-------- Selected text --------

Texas Squatters’ Rights: Eviction and Adverse Possession
Learn how Texas law handles squatters, why self-help removal is illegal, how to formally evict someone, and when adverse possession could affect your property.
Learn how Texas law handles squatters, why self-help removal is illegal, how to formally evict someone, and when adverse possession could affect your property.
Texas property owners cannot simply remove a squatter by force or by changing the locks. Once someone establishes occupancy in your property, Texas law generally requires a formal court process to get them out, even if you never gave permission for them to be there. The specific path depends on whether the person is a trespasser, a squatter who has settled in, or a former tenant who refused to leave. In rare cases, a squatter who occupies land long enough can even claim legal ownership through a process called adverse possession.
These three categories look similar from the outside, but Texas treats each one differently. Knowing which one you’re dealing with determines whether you call the police, file in court, or both.
A trespasser enters property without permission and without any intent to live there. Someone caught breaking into a vacant house or walking across posted land falls into this category. Texas Penal Code Section 30.05 makes criminal trespass an offense when a person enters or stays on your property without consent after receiving notice to leave, seeing “no trespassing” signs, encountering fencing, or even seeing purple paint marks on trees or posts along the boundary line. Criminal trespass is ordinarily a Class B misdemeanor, though it escalates to a Class A misdemeanor if the person enters a home or carries a weapon.1State of Texas. Texas Code Penal – Section 30.05 Criminal Trespass Police can typically arrest and remove a trespasser on the spot.
A squatter is different. Squatters move in and establish signs of residency: furniture appears, locks get changed, utility accounts may get set up. Once that happens, most law enforcement officers will treat the situation as a civil dispute and tell you to go through the eviction courts. This is the scenario that frustrates property owners most, because the person never had permission and yet can’t simply be hauled away.
A holdover tenant once had a legitimate lease but stayed past its expiration. Texas law treats holdover tenants as tenants at sufferance, and they’re subject to the same eviction process as squatters. The key difference is that a holdover tenant’s prior lease terms may affect the notice period required before you can file suit.

--------

## Exercise tasks
1. Copy the passage of the Texas squatters' rights text verbatim from "A trespasser enters" to "on the spot.".
2. Extend the article on Texas squatters' rights, picking up after its final sentence.

-------- Excerpted records --------

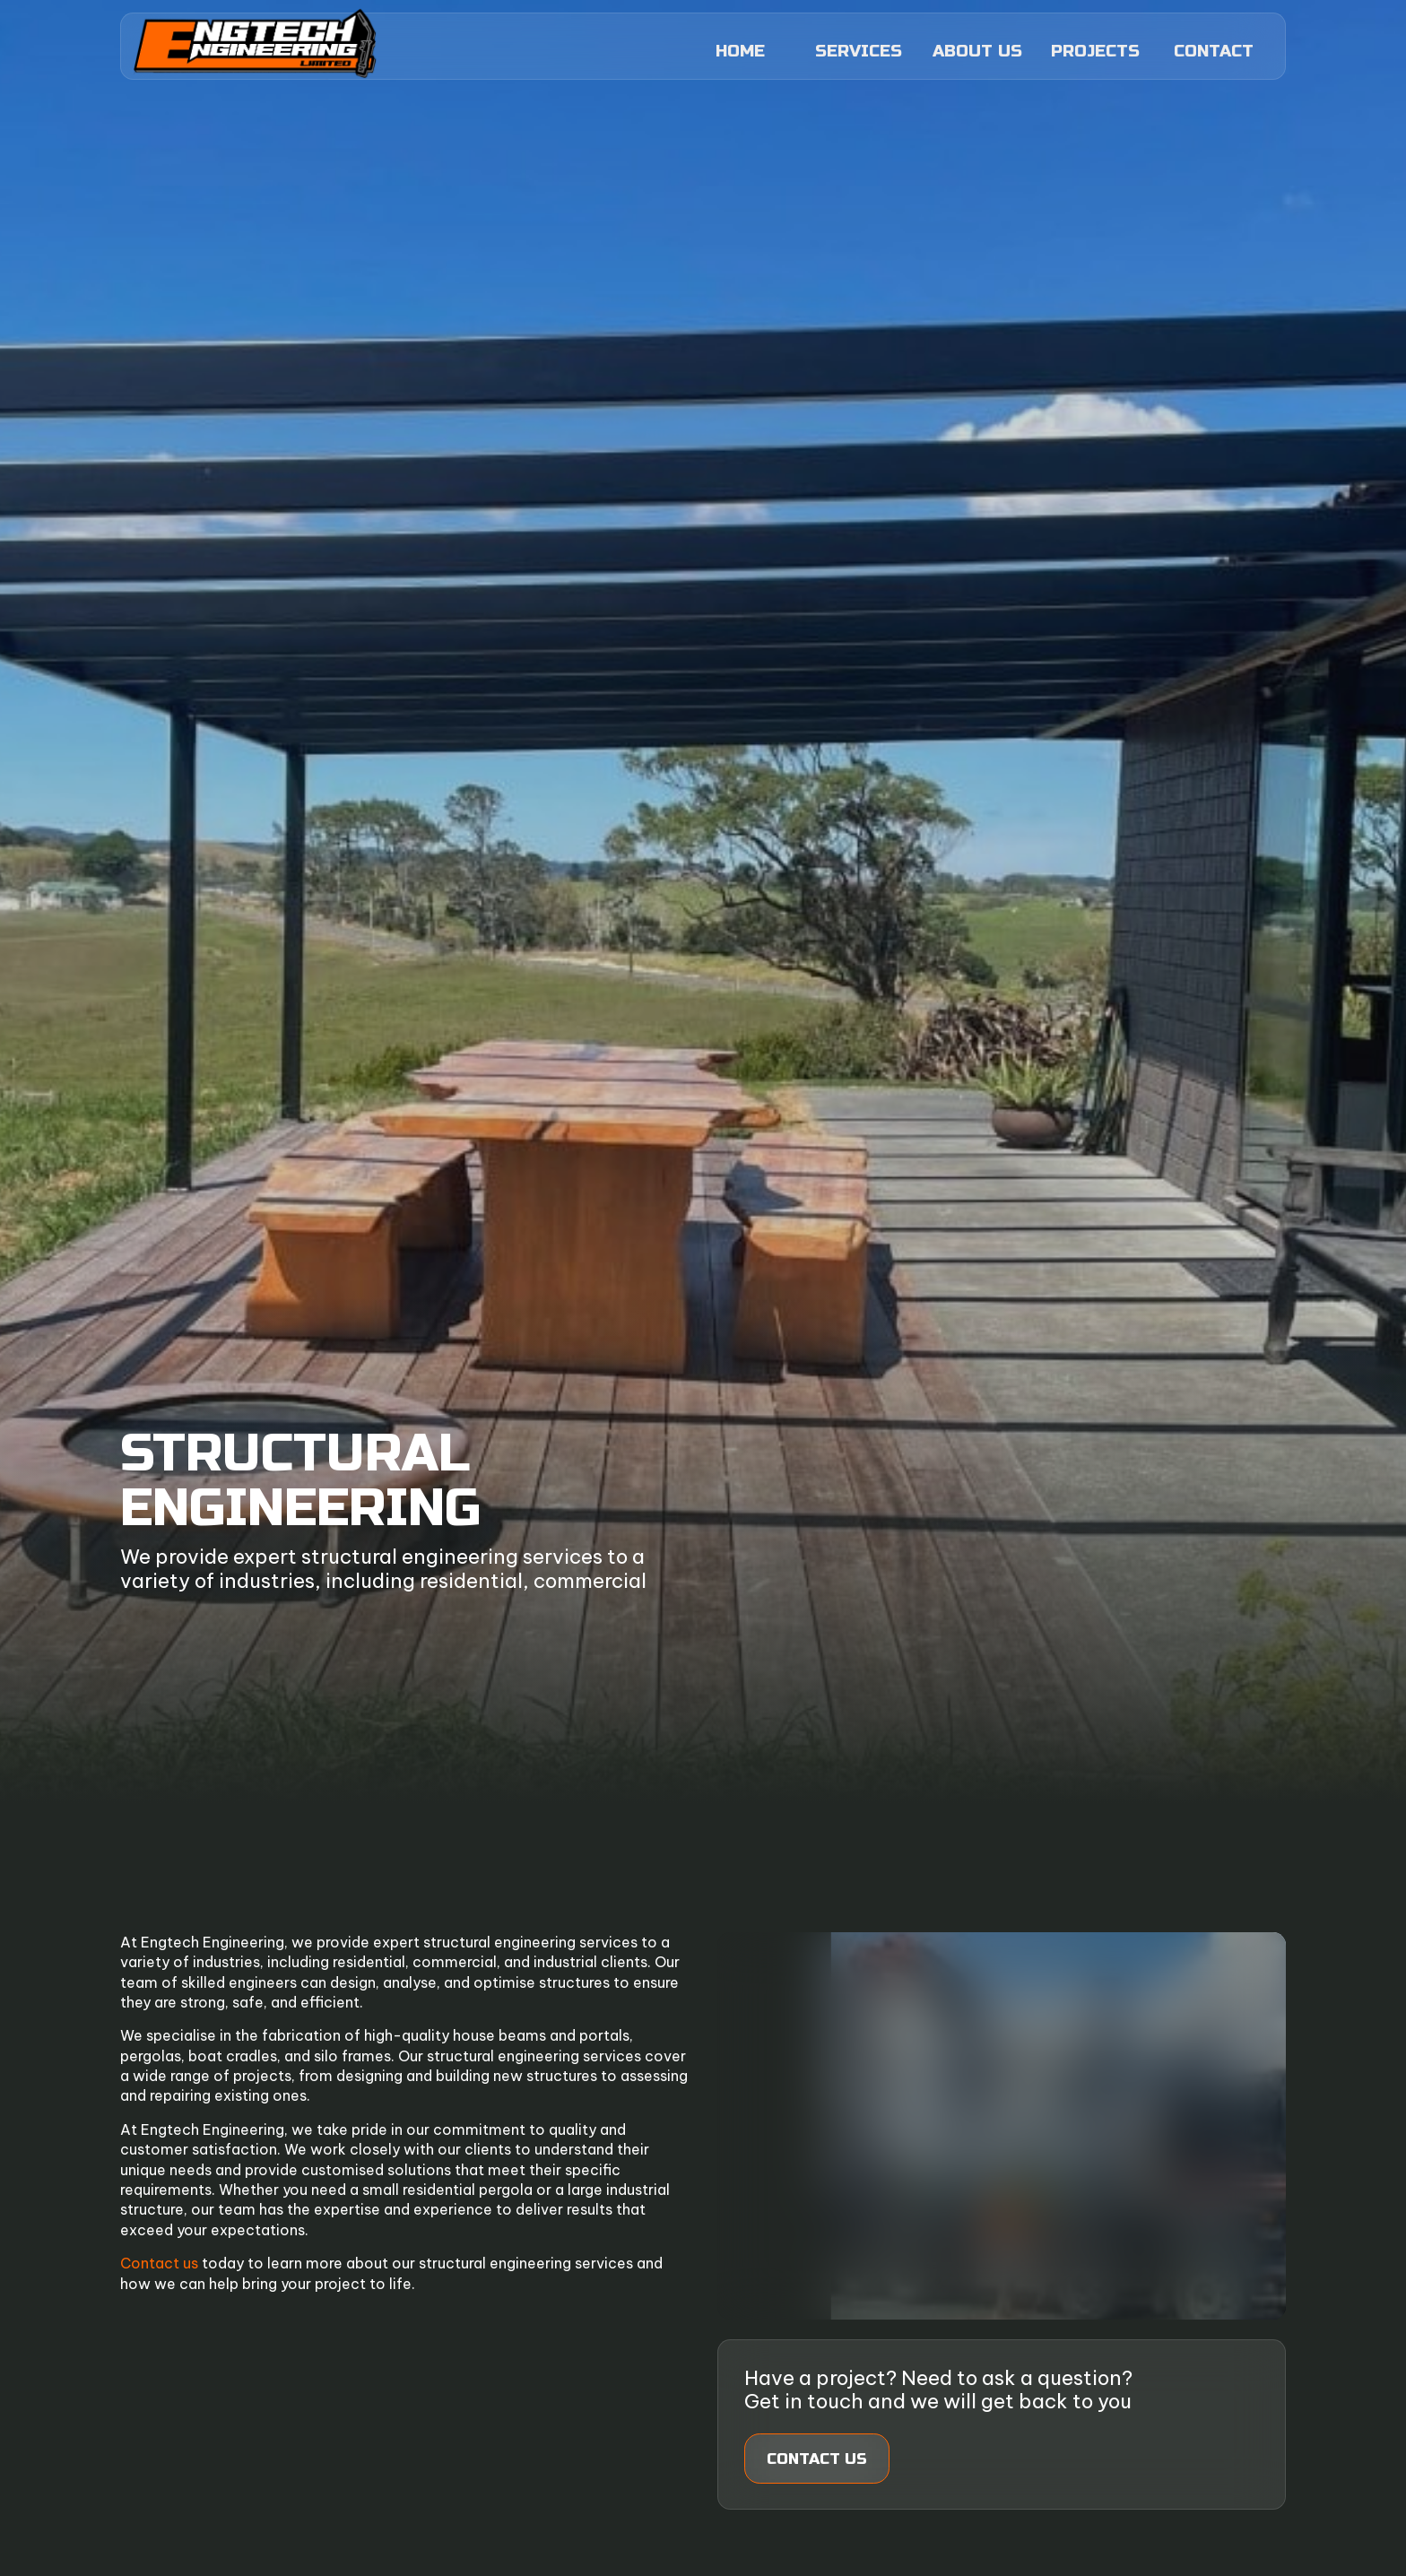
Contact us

--------
-------- Excerpted records --------

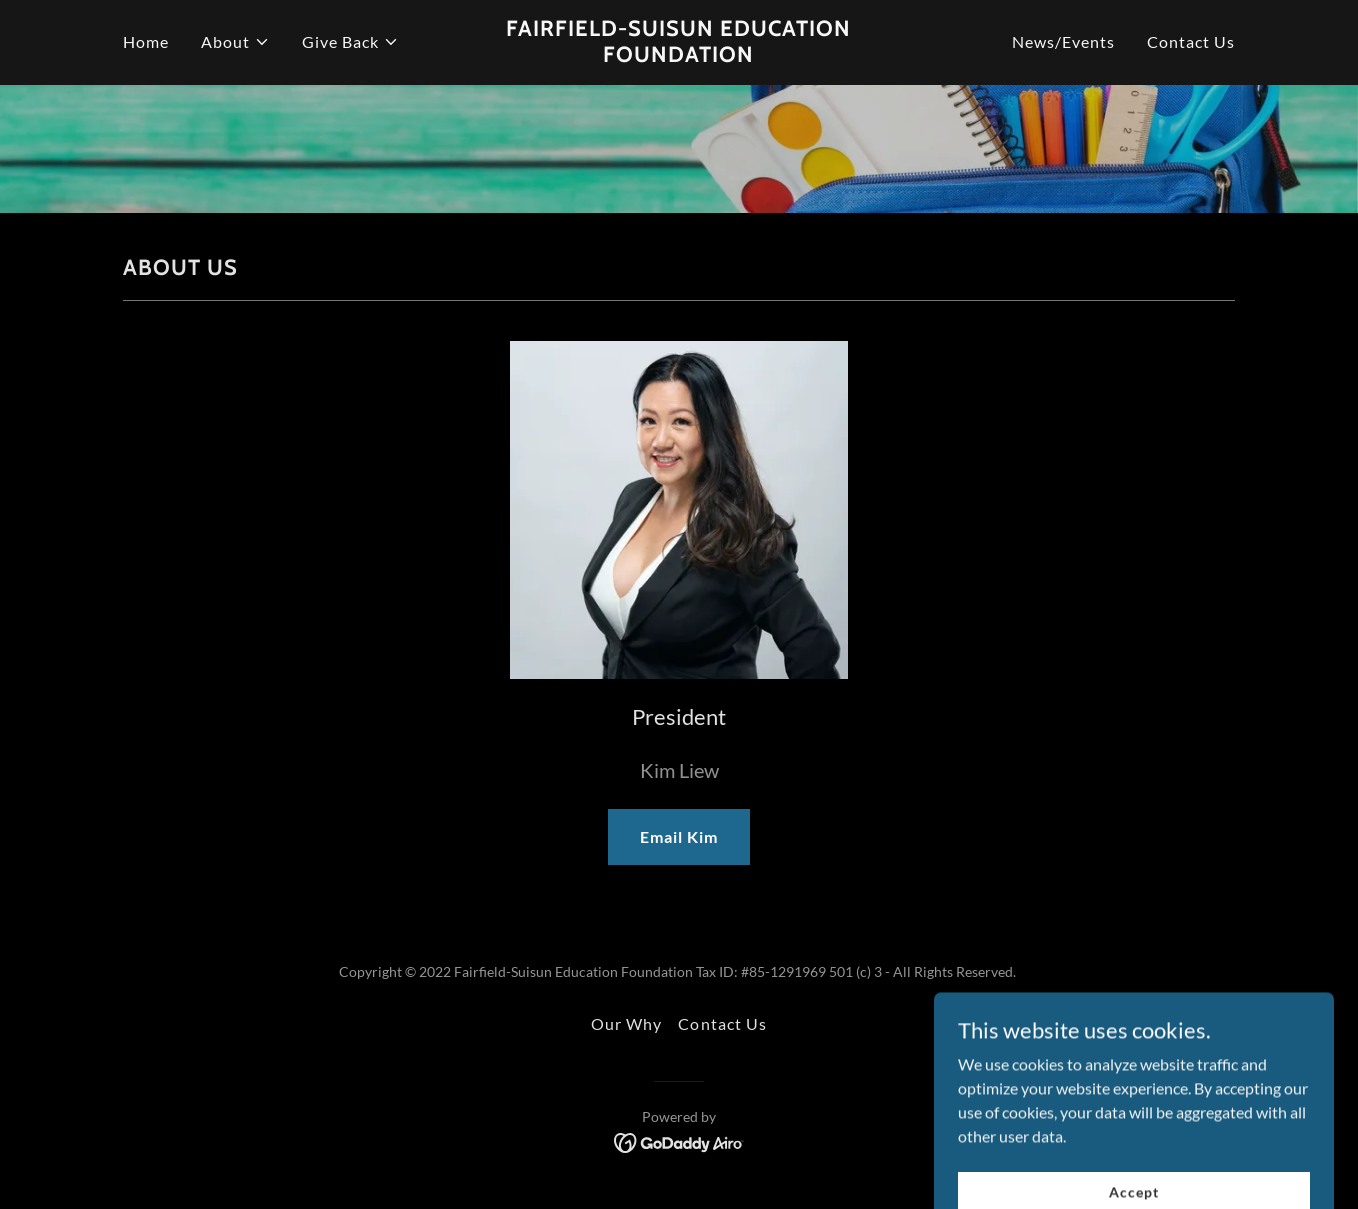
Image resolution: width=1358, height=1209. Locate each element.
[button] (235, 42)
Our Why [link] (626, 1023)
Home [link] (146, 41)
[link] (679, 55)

--------

## Answers for the tasks
1.
A trespasser enters property without permission and without any intent to live there. Someone caught breaking into a vacant house or walking across posted land falls into this category. Texas Penal Code Section 30.05 makes criminal trespass an offense when a person enters or stays on your property without consent after receiving notice to leave, seeing “no trespassing” signs, encountering fencing, or even seeing purple paint marks on trees or posts along the boundary line. Criminal trespass is ordinarily a Class B misdemeanor, though it escalates to a Class A misdemeanor if the person enters a home or carries a weapon.1State of Texas. Texas Code Penal – Section 30.05 Criminal Trespass Police can typically arrest and remove a trespasser on the spot.

2.
The temptation to change the locks, shut off the water, or haul someone’s belongings to the curb is understandable. Texas law punishes all of it. Property owners who try to force out occupants without a court order expose themselves to serious financial liability.
Under the Texas Property Code, a landlord who intentionally interrupts electric, gas, water, or other utility service to a tenant can be ordered to pay the tenant’s actual damages plus one month’s rent plus $1,000, along with reasonable attorney’s fees and court costs.2State of Texas. Texas Code Property – Section 92.008 Interruption of Utilities A lease provision waiving this protection is void. Lockouts carry similar consequences: the court can award one month’s rent, $1,000, actual damages, attorney’s fees, and court costs to the person you locked out.3Texas State Law Library. Lockouts – Landlord/Tenant Law
These penalties apply even when the occupant never had your permission to be there. Courts have seen enough disputes where both sides claim the right to possession that they require a judge to sort it out. The formal eviction process exists precisely so that everyone’s rights get evaluated before anyone is displaced.
Removing a squatter through the Texas courts involves a series of steps that typically take three to six weeks from start to finish. Cutting corners at any stage can reset the clock, so getting it right the first time matters.
Before you file anything in court, you must deliver a written notice ordering the occupant to leave. Texas Property Code Section 24.005 requires at least three days’ written notice to vacate for tenants at will or by sufferance, which is how Texas generally classifies squatters.4State of Texas. Texas Code Property – Section 24.005 Notice Required Before Filing Certain Eviction Suits The three-day period starts the day after delivery, not the day you hand it over.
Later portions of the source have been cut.